↓

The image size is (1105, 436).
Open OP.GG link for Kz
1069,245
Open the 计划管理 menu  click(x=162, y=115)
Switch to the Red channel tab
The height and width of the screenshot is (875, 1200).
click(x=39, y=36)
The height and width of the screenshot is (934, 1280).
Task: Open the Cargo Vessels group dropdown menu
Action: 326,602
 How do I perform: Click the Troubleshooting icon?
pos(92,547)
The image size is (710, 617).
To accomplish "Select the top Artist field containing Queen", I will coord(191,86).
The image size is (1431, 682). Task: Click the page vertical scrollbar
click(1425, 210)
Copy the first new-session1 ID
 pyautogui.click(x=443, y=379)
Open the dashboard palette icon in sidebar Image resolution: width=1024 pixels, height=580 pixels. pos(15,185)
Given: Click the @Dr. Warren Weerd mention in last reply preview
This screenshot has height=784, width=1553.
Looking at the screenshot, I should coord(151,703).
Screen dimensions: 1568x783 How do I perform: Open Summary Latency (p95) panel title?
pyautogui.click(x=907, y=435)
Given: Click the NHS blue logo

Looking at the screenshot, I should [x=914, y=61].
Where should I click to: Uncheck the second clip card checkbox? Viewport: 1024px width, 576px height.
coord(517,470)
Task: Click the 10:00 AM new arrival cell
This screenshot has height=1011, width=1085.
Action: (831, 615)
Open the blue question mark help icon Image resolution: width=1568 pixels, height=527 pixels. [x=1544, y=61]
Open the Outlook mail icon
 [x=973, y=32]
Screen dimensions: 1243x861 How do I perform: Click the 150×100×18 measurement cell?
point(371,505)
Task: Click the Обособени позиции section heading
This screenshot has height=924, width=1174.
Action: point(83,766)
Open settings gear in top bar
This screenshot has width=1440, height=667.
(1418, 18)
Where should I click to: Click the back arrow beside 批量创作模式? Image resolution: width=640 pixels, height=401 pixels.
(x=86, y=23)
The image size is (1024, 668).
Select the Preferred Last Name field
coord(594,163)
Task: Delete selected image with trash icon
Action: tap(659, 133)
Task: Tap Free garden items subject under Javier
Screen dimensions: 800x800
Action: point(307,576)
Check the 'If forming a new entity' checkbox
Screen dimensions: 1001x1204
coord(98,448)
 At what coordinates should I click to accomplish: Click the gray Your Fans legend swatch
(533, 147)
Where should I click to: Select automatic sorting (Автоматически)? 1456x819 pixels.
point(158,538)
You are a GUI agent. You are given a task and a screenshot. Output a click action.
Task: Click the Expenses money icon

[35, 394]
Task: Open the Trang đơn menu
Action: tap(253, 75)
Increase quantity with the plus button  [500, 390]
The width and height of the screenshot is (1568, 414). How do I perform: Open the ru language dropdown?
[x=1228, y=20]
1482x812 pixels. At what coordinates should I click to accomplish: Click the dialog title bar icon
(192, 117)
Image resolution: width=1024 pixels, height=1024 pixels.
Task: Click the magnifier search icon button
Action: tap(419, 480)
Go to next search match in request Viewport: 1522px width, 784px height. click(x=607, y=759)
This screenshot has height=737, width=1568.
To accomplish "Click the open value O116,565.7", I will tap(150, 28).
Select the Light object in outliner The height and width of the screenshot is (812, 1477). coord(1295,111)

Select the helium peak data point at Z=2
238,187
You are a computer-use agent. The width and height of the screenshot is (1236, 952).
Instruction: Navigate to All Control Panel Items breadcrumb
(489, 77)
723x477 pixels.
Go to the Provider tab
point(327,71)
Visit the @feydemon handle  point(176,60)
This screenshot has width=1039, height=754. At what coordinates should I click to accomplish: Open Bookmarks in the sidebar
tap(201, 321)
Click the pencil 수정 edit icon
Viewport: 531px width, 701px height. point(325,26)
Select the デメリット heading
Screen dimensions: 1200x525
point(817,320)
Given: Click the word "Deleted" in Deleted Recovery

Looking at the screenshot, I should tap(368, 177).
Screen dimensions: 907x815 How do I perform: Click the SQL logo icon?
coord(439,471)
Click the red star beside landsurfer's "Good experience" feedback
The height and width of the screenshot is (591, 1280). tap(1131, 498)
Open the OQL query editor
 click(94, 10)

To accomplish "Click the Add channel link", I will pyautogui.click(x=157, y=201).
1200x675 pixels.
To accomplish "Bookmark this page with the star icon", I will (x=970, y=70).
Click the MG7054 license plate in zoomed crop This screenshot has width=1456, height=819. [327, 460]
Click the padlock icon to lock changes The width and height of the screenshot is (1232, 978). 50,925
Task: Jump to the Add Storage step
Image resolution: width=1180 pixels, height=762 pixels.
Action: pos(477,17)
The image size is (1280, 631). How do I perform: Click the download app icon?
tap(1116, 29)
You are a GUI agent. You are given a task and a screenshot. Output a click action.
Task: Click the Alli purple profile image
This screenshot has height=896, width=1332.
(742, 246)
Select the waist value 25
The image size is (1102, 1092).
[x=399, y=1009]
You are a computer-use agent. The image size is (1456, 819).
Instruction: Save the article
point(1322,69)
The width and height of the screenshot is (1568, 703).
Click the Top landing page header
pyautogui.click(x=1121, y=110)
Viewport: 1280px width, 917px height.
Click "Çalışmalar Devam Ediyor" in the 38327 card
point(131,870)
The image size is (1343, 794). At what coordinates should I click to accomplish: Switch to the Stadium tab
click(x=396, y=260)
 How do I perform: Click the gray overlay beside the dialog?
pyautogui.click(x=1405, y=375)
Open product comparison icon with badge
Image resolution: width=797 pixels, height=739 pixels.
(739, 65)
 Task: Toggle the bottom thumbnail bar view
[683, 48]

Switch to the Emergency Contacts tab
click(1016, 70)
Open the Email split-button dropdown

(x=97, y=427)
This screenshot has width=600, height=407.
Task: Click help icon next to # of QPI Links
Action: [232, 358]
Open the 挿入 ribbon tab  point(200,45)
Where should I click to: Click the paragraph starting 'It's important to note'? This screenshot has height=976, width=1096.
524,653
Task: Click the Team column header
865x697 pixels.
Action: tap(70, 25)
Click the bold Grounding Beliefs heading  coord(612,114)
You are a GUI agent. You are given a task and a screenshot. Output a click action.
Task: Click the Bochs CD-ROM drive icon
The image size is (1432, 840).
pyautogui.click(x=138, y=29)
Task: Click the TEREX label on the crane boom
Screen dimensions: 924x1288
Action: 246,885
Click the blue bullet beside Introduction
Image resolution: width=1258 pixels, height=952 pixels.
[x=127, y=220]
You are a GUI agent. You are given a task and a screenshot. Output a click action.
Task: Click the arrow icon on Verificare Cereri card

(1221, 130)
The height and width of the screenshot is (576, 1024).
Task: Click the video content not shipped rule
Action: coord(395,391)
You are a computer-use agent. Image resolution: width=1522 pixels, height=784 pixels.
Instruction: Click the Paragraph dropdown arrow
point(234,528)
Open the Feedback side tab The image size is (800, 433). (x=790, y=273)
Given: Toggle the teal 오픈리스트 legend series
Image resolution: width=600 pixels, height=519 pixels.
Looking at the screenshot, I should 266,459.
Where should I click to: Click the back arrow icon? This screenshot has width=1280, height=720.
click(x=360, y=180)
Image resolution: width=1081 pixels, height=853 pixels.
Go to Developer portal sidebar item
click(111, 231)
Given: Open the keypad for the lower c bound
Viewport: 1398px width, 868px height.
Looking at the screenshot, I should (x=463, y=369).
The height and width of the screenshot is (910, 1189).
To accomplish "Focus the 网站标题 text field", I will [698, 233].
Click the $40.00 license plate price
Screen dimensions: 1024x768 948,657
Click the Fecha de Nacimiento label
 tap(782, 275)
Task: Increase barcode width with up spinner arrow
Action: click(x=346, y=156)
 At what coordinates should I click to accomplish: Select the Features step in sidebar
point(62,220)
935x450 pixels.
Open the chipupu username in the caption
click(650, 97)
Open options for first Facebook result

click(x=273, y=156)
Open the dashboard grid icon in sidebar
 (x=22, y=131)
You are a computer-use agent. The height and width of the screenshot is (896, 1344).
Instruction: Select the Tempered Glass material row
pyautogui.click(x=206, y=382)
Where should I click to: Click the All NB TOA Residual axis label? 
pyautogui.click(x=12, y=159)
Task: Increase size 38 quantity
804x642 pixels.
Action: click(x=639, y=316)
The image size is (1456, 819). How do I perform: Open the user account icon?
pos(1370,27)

↑

◆ Instructions to follow
Reproduce the records word for word, starting at their first line and ending at the line that contains "I will coord(191,86).".

◆ Solution
The image size is (1105, 436).
Open OP.GG link for Kz
1069,245
Open the 计划管理 menu  click(x=162, y=115)
Switch to the Red channel tab
The height and width of the screenshot is (875, 1200).
click(x=39, y=36)
The height and width of the screenshot is (934, 1280).
Task: Open the Cargo Vessels group dropdown menu
Action: 326,602
 How do I perform: Click the Troubleshooting icon?
pos(92,547)
The image size is (710, 617).
To accomplish "Select the top Artist field containing Queen", I will coord(191,86).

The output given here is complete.